Problem requirements
Show only those lines of the entries where the string "will" is found.

Stored items:
== Segment start ==

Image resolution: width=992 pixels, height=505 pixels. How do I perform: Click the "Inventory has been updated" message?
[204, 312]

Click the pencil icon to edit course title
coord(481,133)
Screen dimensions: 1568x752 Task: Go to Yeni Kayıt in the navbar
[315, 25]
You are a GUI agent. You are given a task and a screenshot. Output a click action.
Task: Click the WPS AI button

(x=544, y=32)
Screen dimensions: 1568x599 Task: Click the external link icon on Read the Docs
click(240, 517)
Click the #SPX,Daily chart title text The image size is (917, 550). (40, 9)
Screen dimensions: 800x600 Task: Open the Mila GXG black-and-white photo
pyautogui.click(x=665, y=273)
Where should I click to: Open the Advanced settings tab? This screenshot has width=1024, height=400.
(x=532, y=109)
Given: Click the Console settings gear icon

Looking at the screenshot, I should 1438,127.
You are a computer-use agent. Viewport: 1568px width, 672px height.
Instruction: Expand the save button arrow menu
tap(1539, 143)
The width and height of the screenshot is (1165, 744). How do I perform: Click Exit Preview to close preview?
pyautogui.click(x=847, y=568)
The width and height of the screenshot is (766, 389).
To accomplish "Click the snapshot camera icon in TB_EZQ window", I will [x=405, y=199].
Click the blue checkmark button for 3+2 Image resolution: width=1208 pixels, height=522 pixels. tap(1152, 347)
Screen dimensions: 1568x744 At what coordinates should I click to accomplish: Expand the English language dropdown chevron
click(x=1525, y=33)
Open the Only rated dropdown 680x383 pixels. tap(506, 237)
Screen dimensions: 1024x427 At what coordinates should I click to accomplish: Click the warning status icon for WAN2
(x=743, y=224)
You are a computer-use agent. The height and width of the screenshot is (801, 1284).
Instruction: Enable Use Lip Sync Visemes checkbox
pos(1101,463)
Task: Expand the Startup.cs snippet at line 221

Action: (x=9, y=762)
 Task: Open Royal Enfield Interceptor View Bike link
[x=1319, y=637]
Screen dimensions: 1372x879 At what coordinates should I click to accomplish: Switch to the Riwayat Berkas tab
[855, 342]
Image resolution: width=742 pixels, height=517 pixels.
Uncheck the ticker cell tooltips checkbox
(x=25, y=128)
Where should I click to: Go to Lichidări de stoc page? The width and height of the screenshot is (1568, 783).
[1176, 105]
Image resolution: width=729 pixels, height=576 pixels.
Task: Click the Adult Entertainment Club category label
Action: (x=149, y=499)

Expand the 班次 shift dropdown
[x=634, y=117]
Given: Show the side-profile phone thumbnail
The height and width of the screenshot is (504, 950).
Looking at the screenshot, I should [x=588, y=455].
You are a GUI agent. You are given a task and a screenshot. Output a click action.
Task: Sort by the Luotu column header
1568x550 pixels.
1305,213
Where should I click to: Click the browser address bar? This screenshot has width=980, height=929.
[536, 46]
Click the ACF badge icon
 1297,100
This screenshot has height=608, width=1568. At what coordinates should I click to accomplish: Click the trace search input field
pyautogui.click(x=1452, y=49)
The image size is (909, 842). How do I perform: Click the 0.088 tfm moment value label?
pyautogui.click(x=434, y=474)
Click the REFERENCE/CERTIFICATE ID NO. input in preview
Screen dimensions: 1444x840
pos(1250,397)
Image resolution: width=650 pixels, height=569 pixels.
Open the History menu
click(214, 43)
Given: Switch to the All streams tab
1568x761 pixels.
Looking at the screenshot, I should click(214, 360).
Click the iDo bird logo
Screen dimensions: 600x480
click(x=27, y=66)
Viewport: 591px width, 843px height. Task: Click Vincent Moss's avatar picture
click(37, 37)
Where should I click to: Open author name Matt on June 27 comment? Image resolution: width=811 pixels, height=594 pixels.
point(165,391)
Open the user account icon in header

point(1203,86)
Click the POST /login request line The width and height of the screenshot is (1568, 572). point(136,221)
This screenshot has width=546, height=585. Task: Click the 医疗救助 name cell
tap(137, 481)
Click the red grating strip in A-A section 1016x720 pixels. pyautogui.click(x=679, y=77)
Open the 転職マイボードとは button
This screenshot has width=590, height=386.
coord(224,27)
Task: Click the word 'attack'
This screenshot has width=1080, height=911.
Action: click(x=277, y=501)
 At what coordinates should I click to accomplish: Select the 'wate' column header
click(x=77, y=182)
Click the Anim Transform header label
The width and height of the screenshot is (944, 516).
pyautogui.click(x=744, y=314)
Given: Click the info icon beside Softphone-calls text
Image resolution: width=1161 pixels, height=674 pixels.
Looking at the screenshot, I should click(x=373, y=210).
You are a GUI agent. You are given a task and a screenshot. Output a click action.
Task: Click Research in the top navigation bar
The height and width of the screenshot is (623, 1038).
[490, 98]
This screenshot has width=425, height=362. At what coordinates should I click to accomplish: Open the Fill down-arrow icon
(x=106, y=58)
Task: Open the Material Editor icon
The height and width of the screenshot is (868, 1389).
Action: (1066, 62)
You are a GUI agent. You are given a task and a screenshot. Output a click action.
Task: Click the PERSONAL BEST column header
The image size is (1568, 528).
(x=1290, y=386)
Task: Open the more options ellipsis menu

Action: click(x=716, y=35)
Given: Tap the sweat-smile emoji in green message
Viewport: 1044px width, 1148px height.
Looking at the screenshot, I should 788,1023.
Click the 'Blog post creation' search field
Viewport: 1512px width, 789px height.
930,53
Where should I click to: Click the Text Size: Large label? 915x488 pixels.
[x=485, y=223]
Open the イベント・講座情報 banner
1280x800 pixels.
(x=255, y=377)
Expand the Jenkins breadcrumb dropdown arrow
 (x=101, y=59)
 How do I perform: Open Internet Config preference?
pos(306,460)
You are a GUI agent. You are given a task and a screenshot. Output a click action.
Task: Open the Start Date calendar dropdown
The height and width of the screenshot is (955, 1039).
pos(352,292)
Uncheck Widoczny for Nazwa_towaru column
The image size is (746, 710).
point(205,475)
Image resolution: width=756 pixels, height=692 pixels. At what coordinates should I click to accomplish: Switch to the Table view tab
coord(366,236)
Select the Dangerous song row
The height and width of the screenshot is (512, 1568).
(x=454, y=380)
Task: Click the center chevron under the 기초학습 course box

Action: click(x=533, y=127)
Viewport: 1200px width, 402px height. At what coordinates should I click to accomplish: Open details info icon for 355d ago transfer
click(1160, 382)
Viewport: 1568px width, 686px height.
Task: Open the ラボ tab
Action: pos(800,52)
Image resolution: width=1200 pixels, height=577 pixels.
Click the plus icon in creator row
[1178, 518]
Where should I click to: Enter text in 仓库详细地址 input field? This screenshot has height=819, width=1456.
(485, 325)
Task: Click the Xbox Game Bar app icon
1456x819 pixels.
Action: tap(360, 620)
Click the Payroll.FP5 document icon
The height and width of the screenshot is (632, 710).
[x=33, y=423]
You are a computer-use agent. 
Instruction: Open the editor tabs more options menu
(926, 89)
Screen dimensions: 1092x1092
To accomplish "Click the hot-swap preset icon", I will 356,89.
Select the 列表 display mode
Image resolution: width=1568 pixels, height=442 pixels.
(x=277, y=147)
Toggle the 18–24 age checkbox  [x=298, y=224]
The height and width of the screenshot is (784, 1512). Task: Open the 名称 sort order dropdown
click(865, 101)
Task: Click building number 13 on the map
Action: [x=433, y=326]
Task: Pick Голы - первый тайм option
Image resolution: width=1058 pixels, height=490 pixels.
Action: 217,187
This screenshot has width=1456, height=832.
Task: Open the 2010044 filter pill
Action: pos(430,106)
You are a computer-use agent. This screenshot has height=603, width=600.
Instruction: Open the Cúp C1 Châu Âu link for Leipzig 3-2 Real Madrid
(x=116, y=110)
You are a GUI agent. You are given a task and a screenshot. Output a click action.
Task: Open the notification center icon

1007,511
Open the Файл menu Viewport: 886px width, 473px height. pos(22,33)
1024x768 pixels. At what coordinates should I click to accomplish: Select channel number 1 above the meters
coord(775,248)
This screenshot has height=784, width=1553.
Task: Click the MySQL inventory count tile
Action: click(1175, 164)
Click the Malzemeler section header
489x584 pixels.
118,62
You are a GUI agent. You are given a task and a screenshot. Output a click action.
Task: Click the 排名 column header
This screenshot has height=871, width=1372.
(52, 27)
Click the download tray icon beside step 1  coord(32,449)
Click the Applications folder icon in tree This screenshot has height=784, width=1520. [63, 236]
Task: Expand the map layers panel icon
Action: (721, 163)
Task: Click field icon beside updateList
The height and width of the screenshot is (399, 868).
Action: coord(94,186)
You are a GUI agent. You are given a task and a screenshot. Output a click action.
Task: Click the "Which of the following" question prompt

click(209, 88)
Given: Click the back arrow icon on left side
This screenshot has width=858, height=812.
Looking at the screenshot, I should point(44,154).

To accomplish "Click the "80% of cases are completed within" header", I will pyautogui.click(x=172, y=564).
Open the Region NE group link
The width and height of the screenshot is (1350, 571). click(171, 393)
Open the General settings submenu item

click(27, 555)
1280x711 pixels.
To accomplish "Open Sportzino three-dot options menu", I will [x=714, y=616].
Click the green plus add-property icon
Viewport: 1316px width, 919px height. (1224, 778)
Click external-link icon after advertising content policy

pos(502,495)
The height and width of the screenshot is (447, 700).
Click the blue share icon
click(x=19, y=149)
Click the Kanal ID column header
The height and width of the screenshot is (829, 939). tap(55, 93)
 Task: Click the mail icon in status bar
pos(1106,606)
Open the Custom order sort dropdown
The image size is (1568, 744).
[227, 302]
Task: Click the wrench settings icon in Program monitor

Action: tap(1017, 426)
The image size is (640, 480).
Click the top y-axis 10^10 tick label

== Segment end ==

Result for this exercise
To accomplish "Click the snapshot camera icon in TB_EZQ window", I will [x=405, y=199].
To accomplish "Click the hot-swap preset icon", I will 356,89.
To accomplish "Click the "80% of cases are completed within" header", I will pyautogui.click(x=172, y=564).
To accomplish "Open Sportzino three-dot options menu", I will [x=714, y=616].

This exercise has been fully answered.